5 comments
We did the same thing at my last startup. $36K/year on Gong, maybe 3 reps actually used it consistently. The rest just hit record and forgot about it. Switched to manual Loom clips for critical calls + Salesforce activity capture. Took a week to set up, cost us $0 extra. Sales velocity actually improved because reps stopped obsessing over being recorded.
Before you ditched it—did reps actually *use* the recordings or was it just bloat? We kept Gong but killed Outreach integration and cut spend in half.
Oh man, we did almost the exact same thing last year and I'm glad to hear we weren't alone in this. We had Gong at $52K annually for a 14-person sales team at our company, and honestly it became a checkbox exercise.
Here's what killed it for us: our reps weren't actually watching the playbacks. Adoption was maybe 30% max. The integrations with Outreach were clunky — call data would sync weird, Gong would timestamp things wrong, and our team spent more time troubleshooting than actually coaching.
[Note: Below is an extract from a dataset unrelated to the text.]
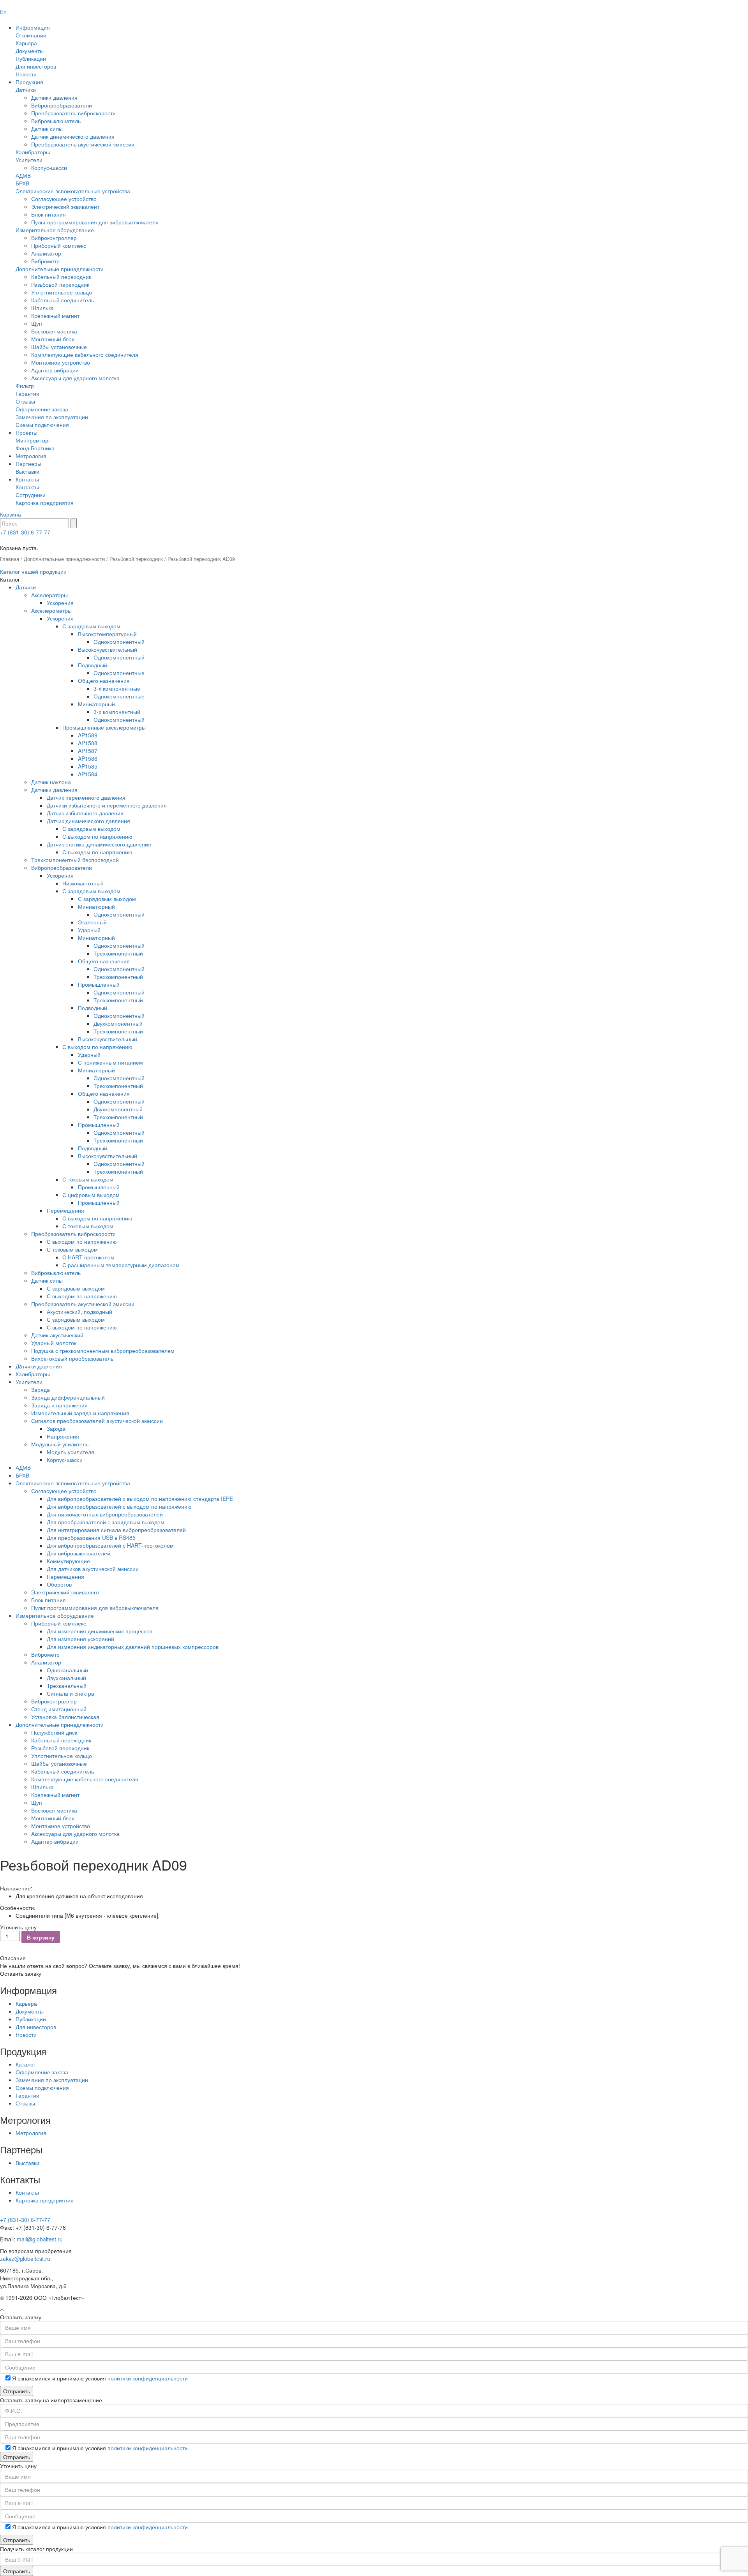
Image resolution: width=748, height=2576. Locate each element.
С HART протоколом (88, 1257)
Our Head of Sales kept requesting exports because the Gong dashboard was hard to parse during 1-on-1s.
We cut it and honestly? Our coaching got BETTER. Sales manager started doing recorded Zoom calls on specific deals instead, dropping them in a shared Loom folder. Takes 90 seconds to record, rep watches it same day when it matters. We spend the $48K we saved on a better Outreach license and paying someone part-time to actually run call audits manually — like listening to 5 calls a week per rep and giving actual written feedback.
Pipeline didn't drop. Close rates went up slightly. Probably because the feedback was personalized instead of "Gong says you need to ask more discovery questions."
What I'd do in your position: before you cut it completely, audit your last 60 days — how many reps actually accessed Gong, how many calls got reviewed, were those reviews acted on? If it's under 40% adoption, the juice isn't worth the squeeze.
We axed Gong at my last gig too—reps were just gaming the call metrics instead of actually improving, and we ended up with a sales team that looked good on dashboards but missed quota three quarters running.
We did the same thing at my last company, except we held on for four years before killing it. $36K/year on Gong for a 10-person sales team.
The real problem was adoption. Maybe 3 reps actually used it regularly. Everyone else saw it as compliance theater—management wanted call recordings, reps wanted to be left alone. We eventually realized we were paying $3K per actually-engaged user.
Switched to Hubspot's native call recording (free) plus manual coaching sessions where our VP of Sales actually listened to 2-3 calls per rep per month. Pipeline actually improved because the feedback was contextual, not algorithmic.
Gong is built for 100+ person sales orgs where you need scale. At your size, you need human coaching that actually moves deals. The data is useless if nobody's acting on it.